かもめもかも

かもめのつぶやきメモ

『五月 その他の短篇』

 

あるところに男がいて、墓場の隣をねぐらにしていた。
 いや待て。ちがうな。なにも男と決まっているわけじゃない。この話にかぎって言えば、女だ。あるところに女がいて、墓場の隣をねぐらにしていた。
 でも正直、今どき誰もこんな言葉は使わない。今はみんな“墓地”と言う。“ねぐら”も死語だ。ということは。


こんな書き出しではじまる巻頭作「普遍的な物語」。

物語というのはすべて“語りなおし”で出来ているのではないかと思い始めていた。
主語を変え、語り手を変え、なにかを足して、なにかを取り除く。
そうすることで、新たに生まれる視点とかなんとか……。

だからこの「普遍的な物語」を読み始めて、“我が意を得たり”という気になったのだ。
まさか、自分があんな風に思いも寄らぬところへ運び去られるとは思ってもみずに。


これは本当にあった話だ。と語るのは、困った客に悩まされる書店員で(「ゴシック」)、キングス・クロス駅で、携帯電話で話ながら歩いていた私が、あやうくぶつかりかけたのは死神だった(「生きるということ」)。

そして表題作「五月」の書き出しはこんな風に始まる。
“あのね。わたし、木に恋をしてしまった。どうしようもなかった。花がいっぱい咲いていて。”

収録されている物語は全部で12篇。
訳者あとがきによれば一篇でひと月ずつを描き、全体で一年をひとめぐりする構成になっているのだとか。
そう言われてみれば、確かに季節は移り変わっていたのだが、とにもかくにも一つ一つの物語が、それぞれに個性的すぎて、一読しただけではそこまでつかめなかったというのが正直ところ。

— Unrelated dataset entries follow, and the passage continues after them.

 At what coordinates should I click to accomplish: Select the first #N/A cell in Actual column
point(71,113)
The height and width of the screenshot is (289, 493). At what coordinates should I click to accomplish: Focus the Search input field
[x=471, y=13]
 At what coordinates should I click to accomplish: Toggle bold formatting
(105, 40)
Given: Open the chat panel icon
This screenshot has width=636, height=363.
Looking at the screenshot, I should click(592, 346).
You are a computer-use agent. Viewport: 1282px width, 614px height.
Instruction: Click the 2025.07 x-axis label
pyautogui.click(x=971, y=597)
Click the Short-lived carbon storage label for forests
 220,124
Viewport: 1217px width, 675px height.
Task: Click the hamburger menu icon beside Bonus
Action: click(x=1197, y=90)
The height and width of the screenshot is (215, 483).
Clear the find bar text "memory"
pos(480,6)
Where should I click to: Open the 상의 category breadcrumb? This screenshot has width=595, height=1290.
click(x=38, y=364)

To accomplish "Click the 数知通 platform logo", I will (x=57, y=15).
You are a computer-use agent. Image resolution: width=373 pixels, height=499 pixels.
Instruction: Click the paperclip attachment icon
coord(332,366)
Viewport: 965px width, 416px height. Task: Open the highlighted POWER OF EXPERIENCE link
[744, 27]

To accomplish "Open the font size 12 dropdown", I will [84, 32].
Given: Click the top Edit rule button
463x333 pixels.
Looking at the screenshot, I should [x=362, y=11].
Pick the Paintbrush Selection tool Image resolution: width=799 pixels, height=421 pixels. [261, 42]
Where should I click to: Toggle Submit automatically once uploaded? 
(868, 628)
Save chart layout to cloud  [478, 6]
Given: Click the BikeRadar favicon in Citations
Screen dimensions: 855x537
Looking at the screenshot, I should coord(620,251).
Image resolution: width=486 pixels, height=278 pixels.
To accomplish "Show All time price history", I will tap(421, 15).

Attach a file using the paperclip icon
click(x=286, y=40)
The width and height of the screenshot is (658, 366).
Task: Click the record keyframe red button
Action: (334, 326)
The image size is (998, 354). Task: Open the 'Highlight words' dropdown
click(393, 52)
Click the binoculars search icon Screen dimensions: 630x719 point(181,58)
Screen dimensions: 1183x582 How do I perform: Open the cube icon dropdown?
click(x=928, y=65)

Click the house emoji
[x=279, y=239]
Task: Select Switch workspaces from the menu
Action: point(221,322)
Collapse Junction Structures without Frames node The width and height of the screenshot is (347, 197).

木に恋したわたしと、木に恋したあなたを見つめるわたし
帰宅途中のわたしと、あなたの帰りを待ちわびるわたし

わたしとあなたが交錯する中で、読み手の私もページの間に溶け込んでいく感じ。

いずれの物語も書き出しからは予測不可能。
思いも寄らぬ方向へと読者を導いたあげく、思いがけないところで放り出す。

理性が理解できないと言っているのに、心が今にも同化してしまいそうな気がするほど、ものすごくよくわかる気がする不思議。

ふと気づく。
そうか、私はいつも、行き着く先を予測しながら物語を読んでいるんだな。
だからこそ「意外」で、だからこそ「驚いて」いるんだ。

先入観を捨てて、物語に身を委ねる、
アリ・スミスの作品はそうやって楽しむべきものなのかも。
いやいやその読者の予想を裏切り続けるところに面白さがあるのだから、大いに予想して、大いに驚けばいいのでは?と、物語の合間合間に自問自答する。

だが読み始めたらもうそこは、墓場だろうが、駅だろうが、恋人との逢瀬だろうが、バイト先だろうが、とにかく引きずり込まれるしかないと覚悟を決めて、存分に溺れて楽しむ。